> _Estratto della pagina_
....
Tuttavia, secondo i giudici di legittimità, l’accertamento che il giudice della prevenzione è chiamato a compiere non ha carattere meramente “diagnostico”. Egli, infatti, deve soprattutto vagliare le «concrete possibilità che la singola realtà aziendale ha o meno di compiere fruttuosamente il cammino verso il riallineamento con il contesto economico sano»[30]. Il primo accertamento, consistente in una fotografia dello «stato di condizionamento e di infiltrazione», non è quindi fine a sé stesso, ma risulta funzionale a valutare le possibilità che la realtà aziendale ha di affrancarsene, grazie all’applicazione di una determinata misura patrimoniale. E ciò, sottolineano i giudici, vale soprattutto quando si ha a che fare con il c.d. controllo volontario.
4. Si arriva dunque all’esame della questione controversa, ma non senza prima aver sottolineato le vistose lacune che il d.lgs. 159/2011 presenta in punto di impugnabilità dei decreti che accolgono, rigettano o revocano l’applicazione dell’“amministrazione giudiziaria” e del “controllo giudiziario”. Se in relazione a una serie di provvedimenti concernenti il sequestro e la confisca di prevenzione, nonché la cauzione, il legislatore ha provveduto a disciplinare i mezzi di impugnazione esperibili (art. 27 d.lgs. 159/2011) rinviando alle previsioni dettate per le misure di prevenzione personali (art. 10 d.lgs. 159/2011), lo stesso non è avvenuto nell’ambito degli artt. 34 e 34-bis d.lgs. 159/2011. In questo ambito, infatti, come si è visto sopra (§2), è stata espressamente prevista soltanto l’impugnabilità, ai sensi dell’art. 27 d.lgs. 159/2011, del “controllo giudiziario” applicato in sede di revoca dell’“amministrazione giudiziaria” (art. 34, co. VI, d.lgs. 159/2011), e ciò grazie all’intervento del 2014, poi confermato dal legislatore del 2017.
....
> _Materiale di partenza_
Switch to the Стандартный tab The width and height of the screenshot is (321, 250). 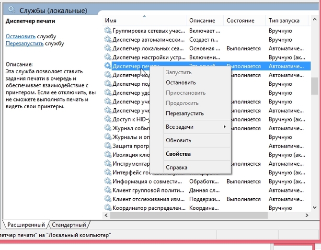click(69, 225)
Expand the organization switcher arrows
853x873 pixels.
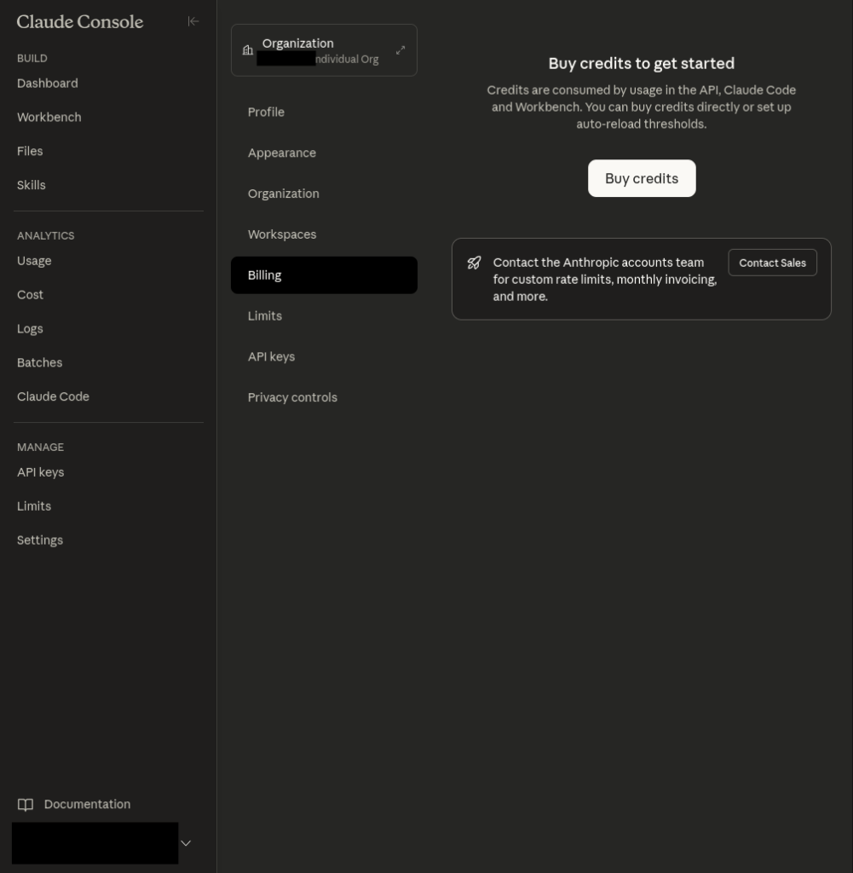[401, 50]
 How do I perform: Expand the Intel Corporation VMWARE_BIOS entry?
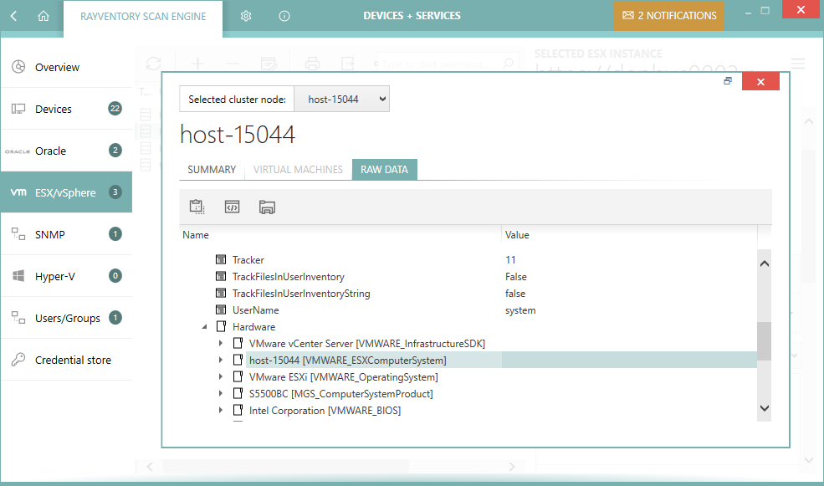(221, 410)
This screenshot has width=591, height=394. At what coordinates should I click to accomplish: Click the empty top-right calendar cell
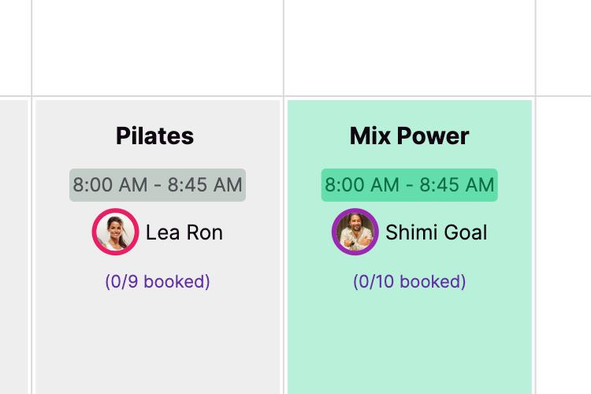pyautogui.click(x=564, y=47)
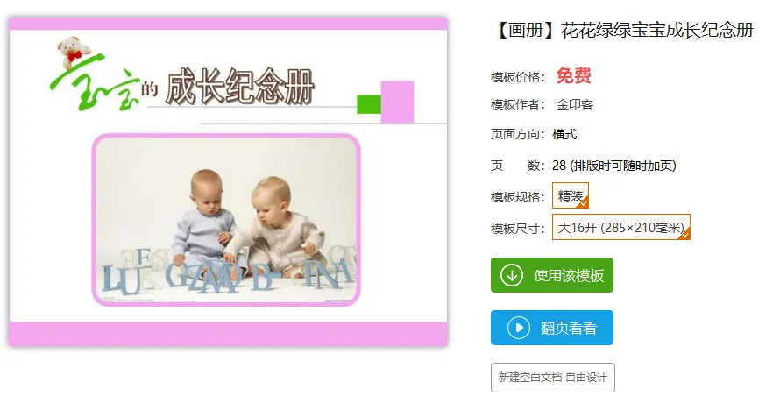Click the play circle icon on blue button
This screenshot has height=410, width=780.
pyautogui.click(x=518, y=328)
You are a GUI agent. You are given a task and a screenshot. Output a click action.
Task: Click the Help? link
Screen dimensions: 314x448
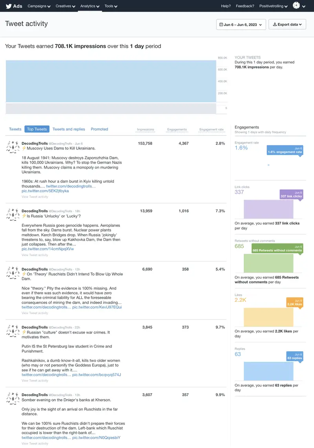tap(226, 6)
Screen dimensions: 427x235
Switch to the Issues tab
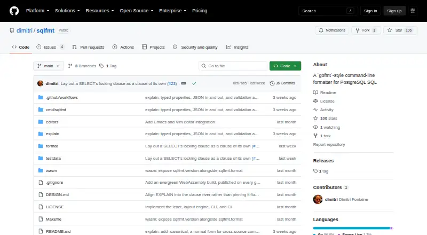(50, 47)
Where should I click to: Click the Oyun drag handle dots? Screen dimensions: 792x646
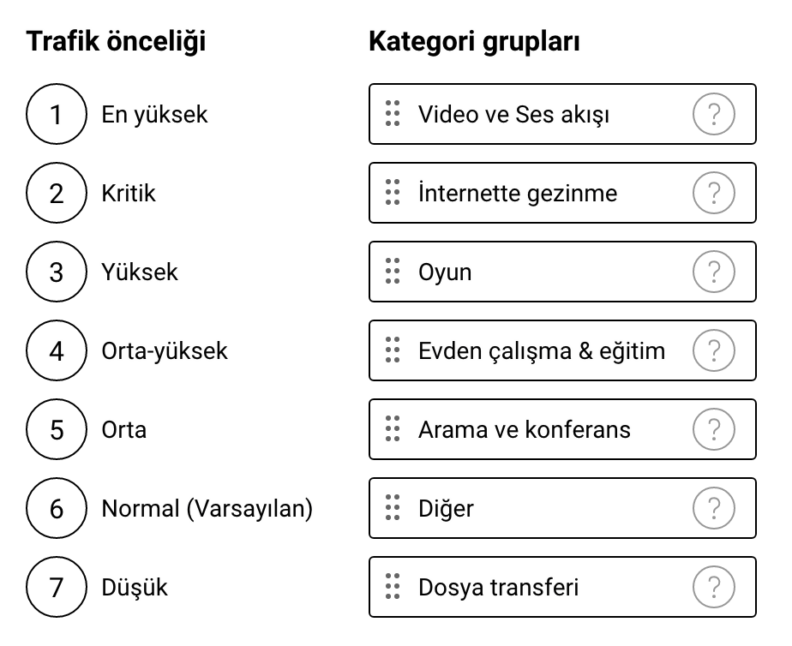(393, 271)
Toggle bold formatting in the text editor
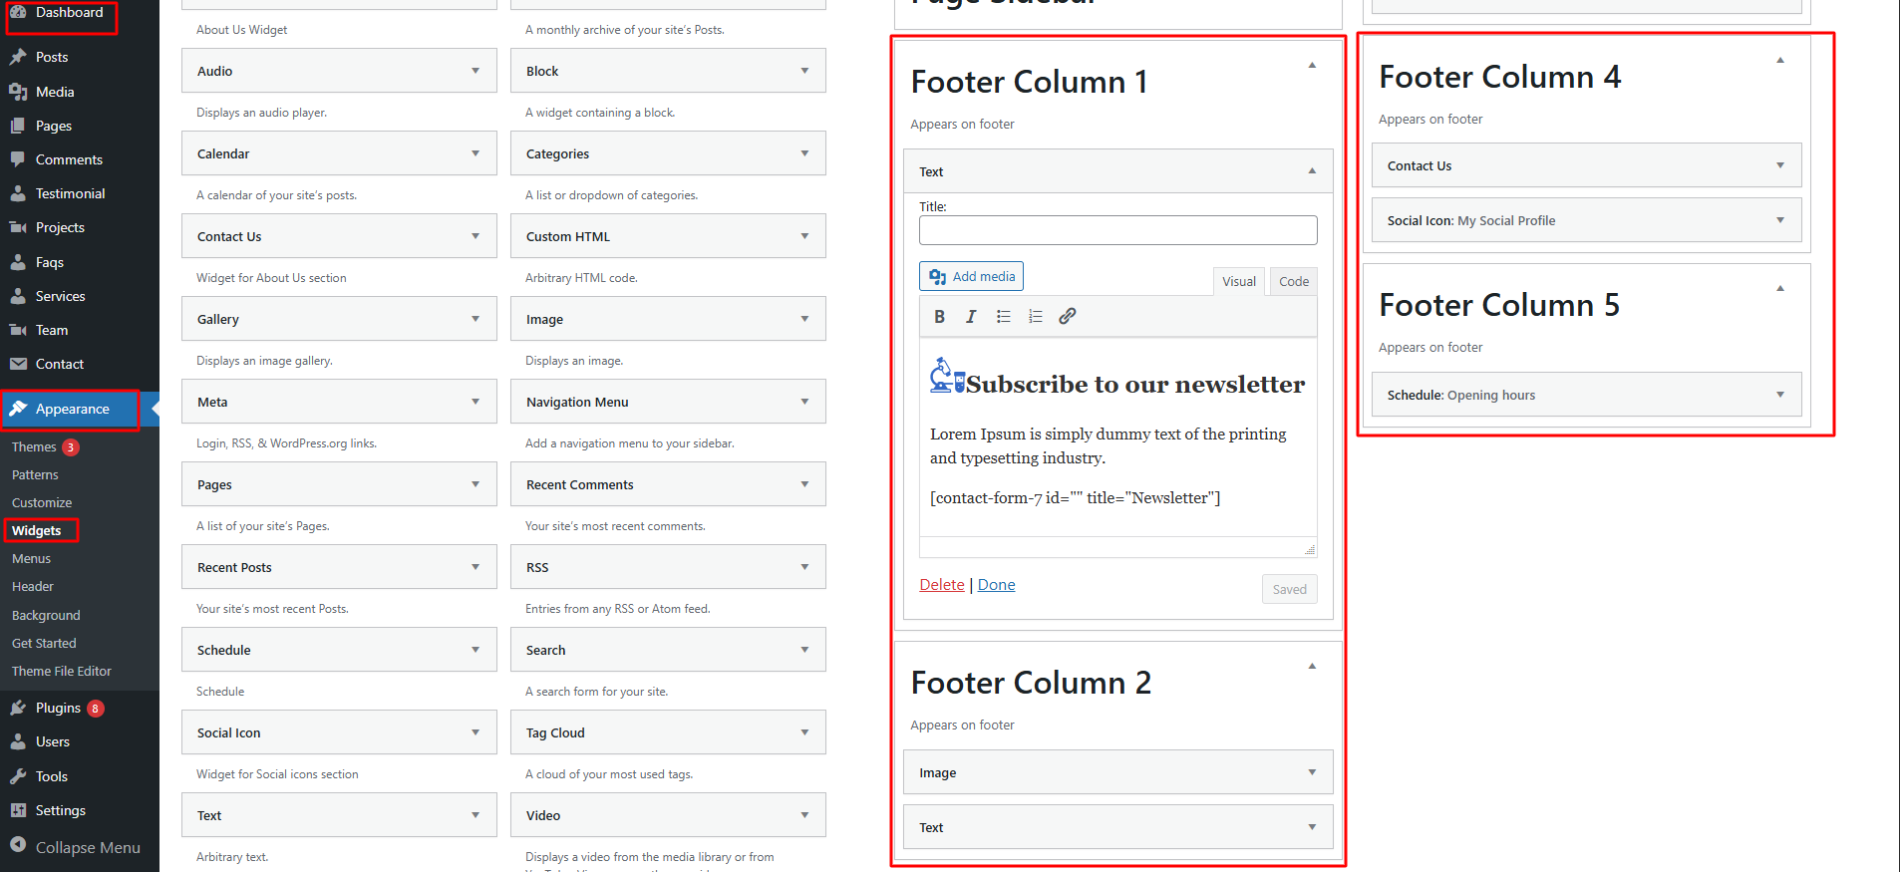Screen dimensions: 1900x872 (x=939, y=316)
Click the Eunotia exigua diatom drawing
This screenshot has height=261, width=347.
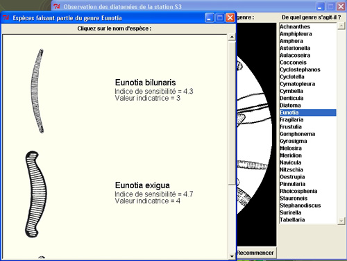(x=36, y=194)
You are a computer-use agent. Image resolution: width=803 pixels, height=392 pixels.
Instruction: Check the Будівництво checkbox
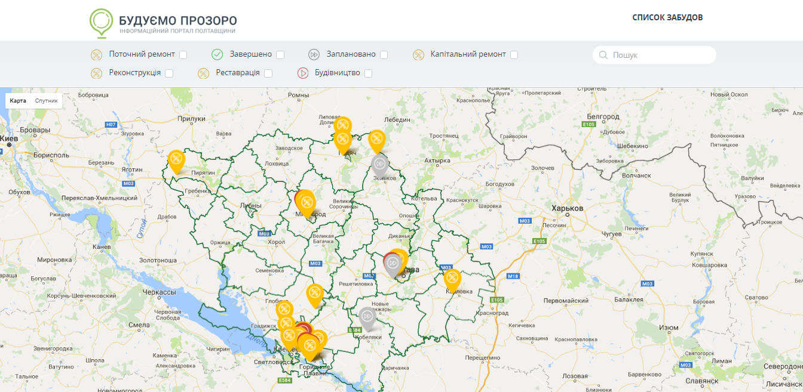[x=368, y=73]
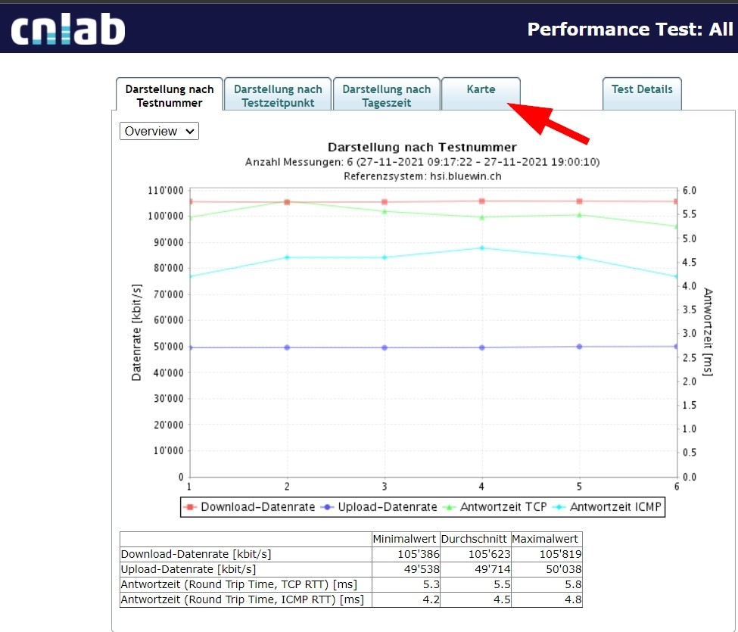Click the TCP data point at test 5

pyautogui.click(x=580, y=215)
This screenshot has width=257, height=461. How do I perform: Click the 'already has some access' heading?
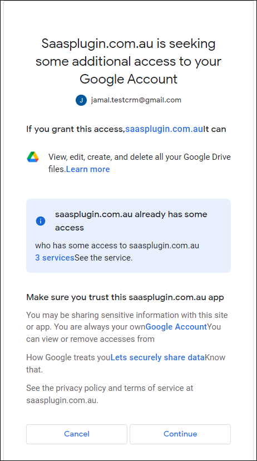click(131, 221)
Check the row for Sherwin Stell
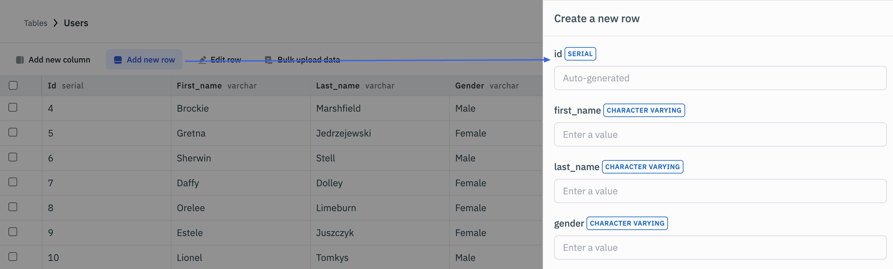This screenshot has width=893, height=269. tap(13, 157)
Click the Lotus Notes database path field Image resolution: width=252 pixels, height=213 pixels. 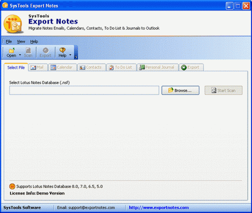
....
> _Compiti da svolgere_
**1.** Secondo l'estratto, a quali previsioni rinvia l'art. 27 d.lgs. 159/2011 per disciplinare i mezzi di impugnazione?
**2.** Ricopia dall'estratto il brano che parte dalle parole "Tuttavia, secondo i" e si ferma dopo le parole "c.d. controllo volontario.".

> _Risposte_
**1.** Alle previsioni dettate per le misure di prevenzione personali, cioè all'art. 10 d.lgs. 159/2011.

**2.**
Tuttavia, secondo i giudici di legittimità, l’accertamento che il giudice della prevenzione è chiamato a compiere non ha carattere meramente “diagnostico”. Egli, infatti, deve soprattutto vagliare le «concrete possibilità che la singola realtà aziendale ha o meno di compiere fruttuosamente il cammino verso il riallineamento con il contesto economico sano»[30]. Il primo accertamento, consistente in una fotografia dello «stato di condizionamento e di infiltrazione», non è quindi fine a sé stesso, ma risulta funzionale a valutare le possibilità che la realtà aziendale ha di affrancarsene, grazie all’applicazione di una determinata misura patrimoniale. E ciò, sottolineano i giudici, vale soprattutto quando si ha a che fare con il c.d. controllo volontario.